Concrètement , ce texte vient préciser les « modalités d’interdiction de rediffuser tout message de nature à signaler la présence des forces de l’ordre » à travers ces outils d’aide à la conduite ou de navigation par géolocalisation. Le décret vient en fait compléter l’article L130-11 du code la route sur le signalement des contrôles routiers, qui est arrivé en 2019 avec la loi d’orientation sur les mobilités.

Un exemple d’option que l’on a pu voir pour signaler la police dans Waze.

L’article 130-11 était incomplet sans ce décret, car celui-ci fixe entre autres les modalités permettant de transmettre les instructions aux programmes tels Waze, TomTom et Coyote, les mesures à appliquer pour garantir un niveau adéquat de confidentialité pour ces informations et, enfin, déterminer les voies ou les portions de voies concernées par ces mesures d’interdiction de signalement.

Dans ce cadre, l’autorité administrative a le pouvoir d’interdire à ces services de relayer auprès de leurs utilisateurs les signalements que les autres automobilistes remontent, « dès lors que cette rediffusion est susceptible de permettre aux autres utilisateurs de se soustraire au contrôle ». En effet, ces outils collaboratifs permettent de se prévenir les uns les autres de tout évènement sur la route.

Des enjeux de sécurité routière, mais pas seulement

Or, s’il est bienvenu de signaler aux automobilistes un problème sur une portion de la voie (une déviation, un ralentissement, un accident, un débris sur la chaussée, etc.), le fait de prévenir de la présence d’un contrôle destiné à vérifier le taux d’alcoolémie des conducteurs et une éventuelle prise de stupéfiants est beaucoup plus discutable, étant donnés les enjeux de sécurité routière.

C’est dans ce contexte de réduire certaines infractions au volant que cet article et ce décret arrivent. Ces dispositions comportent toutefois certaines limitations : il ne s’agit pas d’une interdiction par défaut, mais qui doit être formulée par les autorités — dans les faits, cependant, cela pourrait aboutir de fait à une interdiction par défaut, si les demandes administratives pleuvent.

Les enjeux de sécurité routière ne sont pas les seuls à avoir été en tête au moment de la rédaction de ces dispositions.

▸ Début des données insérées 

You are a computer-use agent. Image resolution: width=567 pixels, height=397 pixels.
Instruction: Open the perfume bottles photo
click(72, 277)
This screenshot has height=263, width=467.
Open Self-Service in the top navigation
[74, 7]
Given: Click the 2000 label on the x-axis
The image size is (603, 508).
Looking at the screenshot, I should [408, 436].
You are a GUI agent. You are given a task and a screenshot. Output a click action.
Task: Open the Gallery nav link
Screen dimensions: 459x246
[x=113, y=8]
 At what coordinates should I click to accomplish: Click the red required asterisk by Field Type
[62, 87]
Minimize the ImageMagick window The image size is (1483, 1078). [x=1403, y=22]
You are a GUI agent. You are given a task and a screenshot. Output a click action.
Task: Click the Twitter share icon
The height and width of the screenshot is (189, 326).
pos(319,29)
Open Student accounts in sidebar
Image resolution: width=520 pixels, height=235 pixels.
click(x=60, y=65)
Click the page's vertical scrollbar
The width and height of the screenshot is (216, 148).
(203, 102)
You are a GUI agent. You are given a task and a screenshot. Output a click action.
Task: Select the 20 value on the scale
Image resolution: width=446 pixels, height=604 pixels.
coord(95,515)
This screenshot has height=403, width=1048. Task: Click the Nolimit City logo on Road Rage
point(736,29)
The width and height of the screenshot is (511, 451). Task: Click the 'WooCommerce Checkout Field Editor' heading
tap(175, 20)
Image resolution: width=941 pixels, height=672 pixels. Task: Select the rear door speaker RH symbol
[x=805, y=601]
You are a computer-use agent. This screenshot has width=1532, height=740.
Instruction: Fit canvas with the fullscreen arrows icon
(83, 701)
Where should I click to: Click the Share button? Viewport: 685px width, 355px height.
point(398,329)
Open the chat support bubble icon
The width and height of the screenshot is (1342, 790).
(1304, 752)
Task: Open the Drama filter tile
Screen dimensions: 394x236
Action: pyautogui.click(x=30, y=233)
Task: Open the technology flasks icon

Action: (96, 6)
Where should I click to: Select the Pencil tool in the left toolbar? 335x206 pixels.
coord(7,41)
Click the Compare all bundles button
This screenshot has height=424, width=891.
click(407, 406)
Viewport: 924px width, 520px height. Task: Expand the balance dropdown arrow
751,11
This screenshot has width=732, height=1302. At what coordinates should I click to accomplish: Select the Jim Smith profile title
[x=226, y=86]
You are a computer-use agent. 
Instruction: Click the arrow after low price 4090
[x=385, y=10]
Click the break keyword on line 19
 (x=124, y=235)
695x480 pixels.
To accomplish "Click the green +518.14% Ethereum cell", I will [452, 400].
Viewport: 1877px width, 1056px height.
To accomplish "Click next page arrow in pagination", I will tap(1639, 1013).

Il y a aussi la recherche de conducteurs ou de passagers que la justice veut retrouver pour des crimes ou délits punis d’au moins trois ans de prison ou faisant l’objet de certaines décisions, « à raison de la menace qu’ils constituent pour l’ordre ou la sécurité publics », et de personnes atteintes de pathologies psychiatriques graves, qui sont en fuite ou qui doivent être placés en établissement.

Lors du confinement général, Waze avait pris de son propre chef certaines initiatives.

La durée de neutralisation des signalements sur une portion de voie est variable selon les cas de figure : deux heures pour les contrôles d’alcoolémie et de stupéfiants, mais douze heures pour la recherche de certains individus. Par ailleurs, l’étendue de la zone à bloquer change aussi : rayon de 10 km maximum autour du point de contrôle routier, quand il a lieu hors agglomération, et 2 km max en agglomération.

L’idée d’impliquer les plateformes comme Waze, TomTom et Coyote n’est pas neuve. En 2017, un projet de décret a été notifié pour pouvoir procéder à de telles suspensions dans des circonstances allant de la lutte anti-terroriste à la lutte contre la criminalité organisée, en passant par la recherche de détenus évadés ou d’un mineur signalé dans le cadre du dispositif « alerte enlèvement ».

Précédemment, en novembre 2015, peu après les attentats, un appel à la population avait été émis par la gendarmerie sur Twitter pour l’inviter à arrêter de signaler les forces de l’ordre sur les routes, de façon à ne pas aider involontairement des suspects. Cette requête s’inscrivait dans un contexte d’état d’urgence, ordonné par François Hollande le soir des attaques terroristes.

En 2018, avec la nouvelle majorité, un dossier de presse partagé par le gouvernement a ajouté parmi les mesures celle imposant aux logiciels de cacher temporairement certains signalements sur des zones désignées par les forces de l’ordre. Nous étions alors en janvier. En novembre de la même année, un projet de loi était annoncé. Finalement, c’est au 1er novembre 2021 que ce nouveau cadre entrera en vigueur.